- _Task to carry out_
Check each line of the records below and collect those that include the word "will".

──────── Input data ────────

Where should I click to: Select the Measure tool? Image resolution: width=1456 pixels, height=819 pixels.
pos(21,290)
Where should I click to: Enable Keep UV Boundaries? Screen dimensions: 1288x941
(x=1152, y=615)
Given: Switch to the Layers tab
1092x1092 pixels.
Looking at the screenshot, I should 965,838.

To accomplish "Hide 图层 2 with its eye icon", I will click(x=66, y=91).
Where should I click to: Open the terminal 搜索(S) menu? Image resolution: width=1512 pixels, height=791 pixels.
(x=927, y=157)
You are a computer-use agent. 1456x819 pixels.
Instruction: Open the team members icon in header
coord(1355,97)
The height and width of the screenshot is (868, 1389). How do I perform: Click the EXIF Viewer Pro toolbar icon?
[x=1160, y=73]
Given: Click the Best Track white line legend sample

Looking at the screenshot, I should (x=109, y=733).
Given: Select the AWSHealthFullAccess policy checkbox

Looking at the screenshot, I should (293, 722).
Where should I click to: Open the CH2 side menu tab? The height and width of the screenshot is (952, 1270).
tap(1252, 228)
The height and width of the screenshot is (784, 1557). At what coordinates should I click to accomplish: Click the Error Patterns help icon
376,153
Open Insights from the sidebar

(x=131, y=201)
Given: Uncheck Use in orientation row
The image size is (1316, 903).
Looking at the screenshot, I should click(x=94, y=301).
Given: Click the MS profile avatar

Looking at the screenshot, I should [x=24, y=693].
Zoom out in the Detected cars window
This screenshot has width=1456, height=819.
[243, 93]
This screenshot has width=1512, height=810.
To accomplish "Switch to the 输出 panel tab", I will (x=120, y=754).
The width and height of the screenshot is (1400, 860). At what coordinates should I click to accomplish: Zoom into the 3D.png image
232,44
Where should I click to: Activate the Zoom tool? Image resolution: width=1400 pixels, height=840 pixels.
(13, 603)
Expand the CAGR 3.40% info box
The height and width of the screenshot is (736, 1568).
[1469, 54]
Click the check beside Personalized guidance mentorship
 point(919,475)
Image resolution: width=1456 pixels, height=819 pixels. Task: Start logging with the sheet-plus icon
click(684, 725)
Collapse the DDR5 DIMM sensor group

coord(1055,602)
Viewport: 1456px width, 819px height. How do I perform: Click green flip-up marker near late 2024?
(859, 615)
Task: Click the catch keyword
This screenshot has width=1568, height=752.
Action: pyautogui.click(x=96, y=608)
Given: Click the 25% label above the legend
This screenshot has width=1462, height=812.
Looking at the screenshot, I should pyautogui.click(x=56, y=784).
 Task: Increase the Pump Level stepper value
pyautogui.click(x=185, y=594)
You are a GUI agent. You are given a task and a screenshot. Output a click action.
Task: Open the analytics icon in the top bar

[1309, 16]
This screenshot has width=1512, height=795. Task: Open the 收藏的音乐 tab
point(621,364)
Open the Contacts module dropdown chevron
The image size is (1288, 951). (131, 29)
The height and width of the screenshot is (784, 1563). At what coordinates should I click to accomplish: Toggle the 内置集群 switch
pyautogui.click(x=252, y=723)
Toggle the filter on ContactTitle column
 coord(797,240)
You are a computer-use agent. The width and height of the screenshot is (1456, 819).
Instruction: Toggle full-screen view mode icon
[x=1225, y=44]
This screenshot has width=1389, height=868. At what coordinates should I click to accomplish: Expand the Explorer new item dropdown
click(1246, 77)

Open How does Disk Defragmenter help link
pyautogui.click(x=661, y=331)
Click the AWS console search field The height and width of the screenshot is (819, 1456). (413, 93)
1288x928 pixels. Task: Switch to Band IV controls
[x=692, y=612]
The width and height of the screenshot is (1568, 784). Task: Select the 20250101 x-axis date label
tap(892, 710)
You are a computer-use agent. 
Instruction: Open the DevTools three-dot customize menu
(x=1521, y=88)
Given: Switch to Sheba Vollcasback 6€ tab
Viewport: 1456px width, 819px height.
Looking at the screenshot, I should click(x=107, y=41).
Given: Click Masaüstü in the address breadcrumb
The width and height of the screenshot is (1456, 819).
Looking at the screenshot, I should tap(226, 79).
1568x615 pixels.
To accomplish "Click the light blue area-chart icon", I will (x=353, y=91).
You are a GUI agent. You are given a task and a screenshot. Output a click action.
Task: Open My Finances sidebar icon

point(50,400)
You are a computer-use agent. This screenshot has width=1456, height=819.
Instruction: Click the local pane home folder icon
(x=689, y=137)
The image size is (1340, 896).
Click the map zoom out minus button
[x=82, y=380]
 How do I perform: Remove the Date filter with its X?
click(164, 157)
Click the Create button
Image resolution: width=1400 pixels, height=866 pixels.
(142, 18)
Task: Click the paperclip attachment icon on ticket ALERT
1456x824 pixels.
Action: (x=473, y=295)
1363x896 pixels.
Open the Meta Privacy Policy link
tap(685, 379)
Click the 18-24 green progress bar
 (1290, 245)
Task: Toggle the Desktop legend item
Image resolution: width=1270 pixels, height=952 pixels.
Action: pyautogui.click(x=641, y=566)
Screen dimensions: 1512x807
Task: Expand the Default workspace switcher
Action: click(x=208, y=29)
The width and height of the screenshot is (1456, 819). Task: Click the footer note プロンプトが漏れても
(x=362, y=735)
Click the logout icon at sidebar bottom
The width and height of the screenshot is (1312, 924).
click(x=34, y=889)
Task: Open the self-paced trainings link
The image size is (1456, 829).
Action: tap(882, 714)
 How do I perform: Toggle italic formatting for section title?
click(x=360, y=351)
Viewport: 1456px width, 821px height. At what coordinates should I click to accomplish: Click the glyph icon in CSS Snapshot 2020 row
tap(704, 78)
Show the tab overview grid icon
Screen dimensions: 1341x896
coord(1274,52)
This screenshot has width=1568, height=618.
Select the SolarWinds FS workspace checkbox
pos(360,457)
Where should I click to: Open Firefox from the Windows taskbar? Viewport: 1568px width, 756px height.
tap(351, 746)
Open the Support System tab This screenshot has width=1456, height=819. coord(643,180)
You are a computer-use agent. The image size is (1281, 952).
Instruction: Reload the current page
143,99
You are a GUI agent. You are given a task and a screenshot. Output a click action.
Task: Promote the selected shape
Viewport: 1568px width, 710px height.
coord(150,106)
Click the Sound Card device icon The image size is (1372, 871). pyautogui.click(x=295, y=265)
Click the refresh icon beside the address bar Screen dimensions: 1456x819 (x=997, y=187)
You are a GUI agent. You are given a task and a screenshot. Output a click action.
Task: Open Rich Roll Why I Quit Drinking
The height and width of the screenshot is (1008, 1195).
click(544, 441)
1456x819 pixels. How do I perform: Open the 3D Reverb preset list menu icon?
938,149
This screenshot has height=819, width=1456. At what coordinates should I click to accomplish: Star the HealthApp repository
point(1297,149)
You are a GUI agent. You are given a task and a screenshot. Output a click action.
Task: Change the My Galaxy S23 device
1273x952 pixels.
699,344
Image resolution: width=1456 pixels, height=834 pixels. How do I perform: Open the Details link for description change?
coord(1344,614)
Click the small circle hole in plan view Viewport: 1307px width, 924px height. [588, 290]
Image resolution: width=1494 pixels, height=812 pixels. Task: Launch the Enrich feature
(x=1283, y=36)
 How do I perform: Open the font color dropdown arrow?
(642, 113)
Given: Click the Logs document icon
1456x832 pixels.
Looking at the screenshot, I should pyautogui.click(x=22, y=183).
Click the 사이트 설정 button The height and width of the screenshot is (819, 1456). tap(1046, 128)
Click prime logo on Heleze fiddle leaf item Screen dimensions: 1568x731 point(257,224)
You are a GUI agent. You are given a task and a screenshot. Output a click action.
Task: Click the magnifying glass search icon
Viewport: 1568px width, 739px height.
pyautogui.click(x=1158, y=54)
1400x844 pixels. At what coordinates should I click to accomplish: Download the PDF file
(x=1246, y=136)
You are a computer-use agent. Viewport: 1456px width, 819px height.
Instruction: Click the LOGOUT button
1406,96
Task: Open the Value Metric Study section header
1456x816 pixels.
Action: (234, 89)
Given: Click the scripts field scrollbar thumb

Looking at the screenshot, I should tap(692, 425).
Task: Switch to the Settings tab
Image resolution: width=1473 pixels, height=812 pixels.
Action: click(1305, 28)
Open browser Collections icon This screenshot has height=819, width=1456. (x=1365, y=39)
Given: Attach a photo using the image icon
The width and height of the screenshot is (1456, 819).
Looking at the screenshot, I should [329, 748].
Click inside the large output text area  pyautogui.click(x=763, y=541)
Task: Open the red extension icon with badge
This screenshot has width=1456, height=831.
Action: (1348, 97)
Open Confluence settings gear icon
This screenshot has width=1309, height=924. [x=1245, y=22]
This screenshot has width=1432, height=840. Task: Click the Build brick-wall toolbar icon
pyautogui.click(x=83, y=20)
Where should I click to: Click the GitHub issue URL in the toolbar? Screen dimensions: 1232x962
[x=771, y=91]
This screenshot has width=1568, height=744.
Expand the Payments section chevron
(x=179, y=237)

────────

- _Exercise solution_
To accomplish "Hide 图层 2 with its eye icon", I will click(x=66, y=91).
To accomplish "Switch to the 输出 panel tab", I will (x=120, y=754).
To accomplish "Click the light blue area-chart icon", I will (x=353, y=91).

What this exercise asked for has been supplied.